__Source information__
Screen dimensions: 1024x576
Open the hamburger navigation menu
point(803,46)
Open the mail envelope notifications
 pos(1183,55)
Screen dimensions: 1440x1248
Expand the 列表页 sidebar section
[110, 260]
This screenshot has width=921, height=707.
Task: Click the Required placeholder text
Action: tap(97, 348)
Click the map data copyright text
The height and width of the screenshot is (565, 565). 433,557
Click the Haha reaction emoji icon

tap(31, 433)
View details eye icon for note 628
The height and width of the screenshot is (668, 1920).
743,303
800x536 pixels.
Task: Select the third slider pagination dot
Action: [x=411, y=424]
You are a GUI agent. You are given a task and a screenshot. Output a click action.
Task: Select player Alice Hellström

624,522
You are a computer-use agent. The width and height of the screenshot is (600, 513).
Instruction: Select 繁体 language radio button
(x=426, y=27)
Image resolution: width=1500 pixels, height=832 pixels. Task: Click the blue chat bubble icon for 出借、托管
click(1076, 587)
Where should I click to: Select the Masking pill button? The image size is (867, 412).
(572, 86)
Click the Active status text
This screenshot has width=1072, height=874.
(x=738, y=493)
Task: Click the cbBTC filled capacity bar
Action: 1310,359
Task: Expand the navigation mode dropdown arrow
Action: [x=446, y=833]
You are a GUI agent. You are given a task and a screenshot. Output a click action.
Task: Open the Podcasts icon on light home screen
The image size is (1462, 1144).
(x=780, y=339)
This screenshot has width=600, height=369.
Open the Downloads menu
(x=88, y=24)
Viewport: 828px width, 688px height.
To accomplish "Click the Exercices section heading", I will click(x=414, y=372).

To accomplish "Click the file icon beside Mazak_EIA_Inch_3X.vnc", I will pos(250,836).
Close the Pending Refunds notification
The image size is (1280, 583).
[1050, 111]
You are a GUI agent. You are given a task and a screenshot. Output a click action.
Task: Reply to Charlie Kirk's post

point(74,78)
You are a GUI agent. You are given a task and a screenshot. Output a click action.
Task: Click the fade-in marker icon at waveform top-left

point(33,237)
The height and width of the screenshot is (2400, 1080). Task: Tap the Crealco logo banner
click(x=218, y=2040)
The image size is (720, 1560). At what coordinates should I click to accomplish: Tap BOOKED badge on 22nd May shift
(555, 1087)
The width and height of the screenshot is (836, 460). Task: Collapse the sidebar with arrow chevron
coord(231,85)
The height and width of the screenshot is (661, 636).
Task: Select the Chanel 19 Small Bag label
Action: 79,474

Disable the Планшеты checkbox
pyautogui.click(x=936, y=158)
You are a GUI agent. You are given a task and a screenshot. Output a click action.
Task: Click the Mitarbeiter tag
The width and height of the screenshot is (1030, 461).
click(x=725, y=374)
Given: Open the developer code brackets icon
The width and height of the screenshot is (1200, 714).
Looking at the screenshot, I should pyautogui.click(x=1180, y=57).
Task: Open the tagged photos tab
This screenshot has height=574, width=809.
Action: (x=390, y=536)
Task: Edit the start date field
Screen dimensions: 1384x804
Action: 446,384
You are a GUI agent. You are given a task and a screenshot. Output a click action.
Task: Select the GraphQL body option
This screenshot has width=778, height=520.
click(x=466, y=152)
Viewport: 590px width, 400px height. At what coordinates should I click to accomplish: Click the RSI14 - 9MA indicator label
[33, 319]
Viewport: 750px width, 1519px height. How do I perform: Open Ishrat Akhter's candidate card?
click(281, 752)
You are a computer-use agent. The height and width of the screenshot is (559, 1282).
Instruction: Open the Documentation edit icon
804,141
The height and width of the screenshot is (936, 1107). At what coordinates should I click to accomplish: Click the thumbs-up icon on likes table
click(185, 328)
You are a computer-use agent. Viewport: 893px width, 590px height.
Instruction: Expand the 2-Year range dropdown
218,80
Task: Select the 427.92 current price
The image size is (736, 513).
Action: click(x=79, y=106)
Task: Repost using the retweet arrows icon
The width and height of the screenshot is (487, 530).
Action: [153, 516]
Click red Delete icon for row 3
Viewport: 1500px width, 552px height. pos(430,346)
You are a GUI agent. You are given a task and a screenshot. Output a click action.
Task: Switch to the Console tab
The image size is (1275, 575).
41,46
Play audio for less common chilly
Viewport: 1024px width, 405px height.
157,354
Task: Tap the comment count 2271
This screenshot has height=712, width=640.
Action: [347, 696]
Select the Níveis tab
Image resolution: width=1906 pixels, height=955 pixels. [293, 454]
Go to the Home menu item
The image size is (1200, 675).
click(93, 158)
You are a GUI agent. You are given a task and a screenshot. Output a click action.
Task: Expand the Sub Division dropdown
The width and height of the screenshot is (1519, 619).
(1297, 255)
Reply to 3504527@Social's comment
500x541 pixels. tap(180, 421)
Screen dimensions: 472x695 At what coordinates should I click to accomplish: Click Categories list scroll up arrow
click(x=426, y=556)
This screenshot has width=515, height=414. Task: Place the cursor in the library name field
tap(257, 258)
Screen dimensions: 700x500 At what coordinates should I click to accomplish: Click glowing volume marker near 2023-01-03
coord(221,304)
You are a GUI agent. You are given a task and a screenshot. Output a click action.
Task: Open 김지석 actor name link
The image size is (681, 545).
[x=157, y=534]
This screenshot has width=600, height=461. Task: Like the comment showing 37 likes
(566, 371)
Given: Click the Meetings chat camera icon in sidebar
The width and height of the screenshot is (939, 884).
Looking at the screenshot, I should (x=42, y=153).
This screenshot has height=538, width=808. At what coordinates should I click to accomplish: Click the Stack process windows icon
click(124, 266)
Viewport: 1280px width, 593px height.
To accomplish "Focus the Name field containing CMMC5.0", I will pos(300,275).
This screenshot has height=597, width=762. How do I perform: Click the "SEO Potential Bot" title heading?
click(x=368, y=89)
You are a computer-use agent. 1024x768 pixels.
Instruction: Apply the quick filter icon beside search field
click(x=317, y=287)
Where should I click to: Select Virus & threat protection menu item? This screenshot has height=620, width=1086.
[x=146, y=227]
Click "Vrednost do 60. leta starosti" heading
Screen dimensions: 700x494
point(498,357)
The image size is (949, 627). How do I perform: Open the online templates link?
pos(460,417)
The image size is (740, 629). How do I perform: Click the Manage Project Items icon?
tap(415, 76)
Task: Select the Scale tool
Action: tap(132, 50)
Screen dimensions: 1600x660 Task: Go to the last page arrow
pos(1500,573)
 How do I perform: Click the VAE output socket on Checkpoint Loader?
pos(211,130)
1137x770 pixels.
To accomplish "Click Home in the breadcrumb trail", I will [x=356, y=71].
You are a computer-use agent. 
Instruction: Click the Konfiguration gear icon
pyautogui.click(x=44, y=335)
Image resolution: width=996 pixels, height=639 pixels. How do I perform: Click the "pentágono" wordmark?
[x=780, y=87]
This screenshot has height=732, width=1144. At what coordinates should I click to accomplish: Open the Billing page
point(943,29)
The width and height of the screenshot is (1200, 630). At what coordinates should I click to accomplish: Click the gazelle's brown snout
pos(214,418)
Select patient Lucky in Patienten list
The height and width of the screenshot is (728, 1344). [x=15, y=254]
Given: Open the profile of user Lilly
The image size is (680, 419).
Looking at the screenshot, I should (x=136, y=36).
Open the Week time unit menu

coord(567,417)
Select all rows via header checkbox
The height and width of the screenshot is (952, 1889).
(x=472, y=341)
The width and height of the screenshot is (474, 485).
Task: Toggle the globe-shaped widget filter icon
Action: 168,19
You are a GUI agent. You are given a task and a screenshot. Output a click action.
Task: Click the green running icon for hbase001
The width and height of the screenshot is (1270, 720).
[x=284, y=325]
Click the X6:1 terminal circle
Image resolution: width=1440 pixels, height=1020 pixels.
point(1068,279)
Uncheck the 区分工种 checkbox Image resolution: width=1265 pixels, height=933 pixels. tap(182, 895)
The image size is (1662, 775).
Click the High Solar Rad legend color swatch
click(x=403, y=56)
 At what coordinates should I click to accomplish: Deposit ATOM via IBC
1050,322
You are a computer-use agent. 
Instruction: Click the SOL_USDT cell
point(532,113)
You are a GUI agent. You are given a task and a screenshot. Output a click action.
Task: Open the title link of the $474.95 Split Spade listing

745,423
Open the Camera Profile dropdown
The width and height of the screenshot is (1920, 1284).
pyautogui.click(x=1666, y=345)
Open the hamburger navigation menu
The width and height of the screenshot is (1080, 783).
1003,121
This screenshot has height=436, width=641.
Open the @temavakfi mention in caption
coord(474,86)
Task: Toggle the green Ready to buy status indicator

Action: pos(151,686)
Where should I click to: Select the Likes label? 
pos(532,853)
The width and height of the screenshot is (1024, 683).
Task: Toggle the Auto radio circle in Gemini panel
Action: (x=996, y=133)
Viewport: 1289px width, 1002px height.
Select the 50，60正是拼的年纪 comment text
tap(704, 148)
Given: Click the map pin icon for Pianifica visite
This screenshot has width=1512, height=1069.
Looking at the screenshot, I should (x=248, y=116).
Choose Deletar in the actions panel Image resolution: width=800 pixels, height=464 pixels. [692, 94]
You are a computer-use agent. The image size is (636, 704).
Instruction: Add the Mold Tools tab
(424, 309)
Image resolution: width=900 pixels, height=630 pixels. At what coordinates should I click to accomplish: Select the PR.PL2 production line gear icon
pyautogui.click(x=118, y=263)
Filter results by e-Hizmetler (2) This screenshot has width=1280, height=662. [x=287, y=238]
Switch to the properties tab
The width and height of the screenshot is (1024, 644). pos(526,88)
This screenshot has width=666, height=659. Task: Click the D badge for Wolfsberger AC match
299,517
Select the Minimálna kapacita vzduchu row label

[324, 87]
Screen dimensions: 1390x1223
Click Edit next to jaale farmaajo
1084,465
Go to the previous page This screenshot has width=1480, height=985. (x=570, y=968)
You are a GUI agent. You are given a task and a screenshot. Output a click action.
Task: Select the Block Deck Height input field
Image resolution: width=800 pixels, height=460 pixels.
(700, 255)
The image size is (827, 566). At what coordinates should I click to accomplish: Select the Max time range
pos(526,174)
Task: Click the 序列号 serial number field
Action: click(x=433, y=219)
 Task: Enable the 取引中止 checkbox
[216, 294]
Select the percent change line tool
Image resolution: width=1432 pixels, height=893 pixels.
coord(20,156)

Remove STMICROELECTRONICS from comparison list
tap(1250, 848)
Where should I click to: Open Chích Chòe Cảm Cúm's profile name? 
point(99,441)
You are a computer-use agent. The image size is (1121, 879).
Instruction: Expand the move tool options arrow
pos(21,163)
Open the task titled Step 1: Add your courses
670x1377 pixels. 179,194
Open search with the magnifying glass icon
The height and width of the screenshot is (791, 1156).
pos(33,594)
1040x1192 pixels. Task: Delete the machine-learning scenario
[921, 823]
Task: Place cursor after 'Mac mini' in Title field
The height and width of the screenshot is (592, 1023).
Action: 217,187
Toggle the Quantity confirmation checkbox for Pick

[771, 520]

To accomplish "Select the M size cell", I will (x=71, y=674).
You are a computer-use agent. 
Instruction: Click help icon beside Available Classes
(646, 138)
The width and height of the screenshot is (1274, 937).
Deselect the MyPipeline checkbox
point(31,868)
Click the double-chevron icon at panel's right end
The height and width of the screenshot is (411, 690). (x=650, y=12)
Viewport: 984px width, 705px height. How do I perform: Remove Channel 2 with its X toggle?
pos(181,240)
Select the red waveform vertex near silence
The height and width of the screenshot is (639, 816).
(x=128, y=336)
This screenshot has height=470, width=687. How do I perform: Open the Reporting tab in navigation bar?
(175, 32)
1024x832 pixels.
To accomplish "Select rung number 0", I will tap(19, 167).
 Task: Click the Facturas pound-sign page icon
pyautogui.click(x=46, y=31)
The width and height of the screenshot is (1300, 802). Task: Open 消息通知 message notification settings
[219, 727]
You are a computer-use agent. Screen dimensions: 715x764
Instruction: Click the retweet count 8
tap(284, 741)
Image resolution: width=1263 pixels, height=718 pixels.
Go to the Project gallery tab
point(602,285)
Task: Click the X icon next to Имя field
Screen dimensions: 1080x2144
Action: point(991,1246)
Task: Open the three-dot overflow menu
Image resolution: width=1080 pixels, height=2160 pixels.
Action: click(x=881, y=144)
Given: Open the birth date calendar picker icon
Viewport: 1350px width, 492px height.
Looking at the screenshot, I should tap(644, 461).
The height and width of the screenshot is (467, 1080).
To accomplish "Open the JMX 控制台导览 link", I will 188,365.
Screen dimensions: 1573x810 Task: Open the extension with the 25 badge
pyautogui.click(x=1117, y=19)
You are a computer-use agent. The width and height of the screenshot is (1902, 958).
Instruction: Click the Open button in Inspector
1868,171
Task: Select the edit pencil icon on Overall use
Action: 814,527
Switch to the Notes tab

__What needs to be done__
List every line above containing the word "computer".

__Written solution__
You are a computer-use agent. The width and height of the screenshot is (600, 513).
You are a computer-use agent. The height and width of the screenshot is (559, 1282).
You are a computer-use agent. Viewport: 893px width, 590px height.
You are a computer-use agent. 1024x768 pixels.
You are a computer-use agent. 
You are a computer-use agent. 
You are a computer-use agent. The image size is (636, 704).
You are a computer-use agent. The image size is (1121, 879).
You are a computer-use agent. 
You are a computer-use agent. Screen dimensions: 715x764
You are a computer-use agent. The width and height of the screenshot is (1902, 958).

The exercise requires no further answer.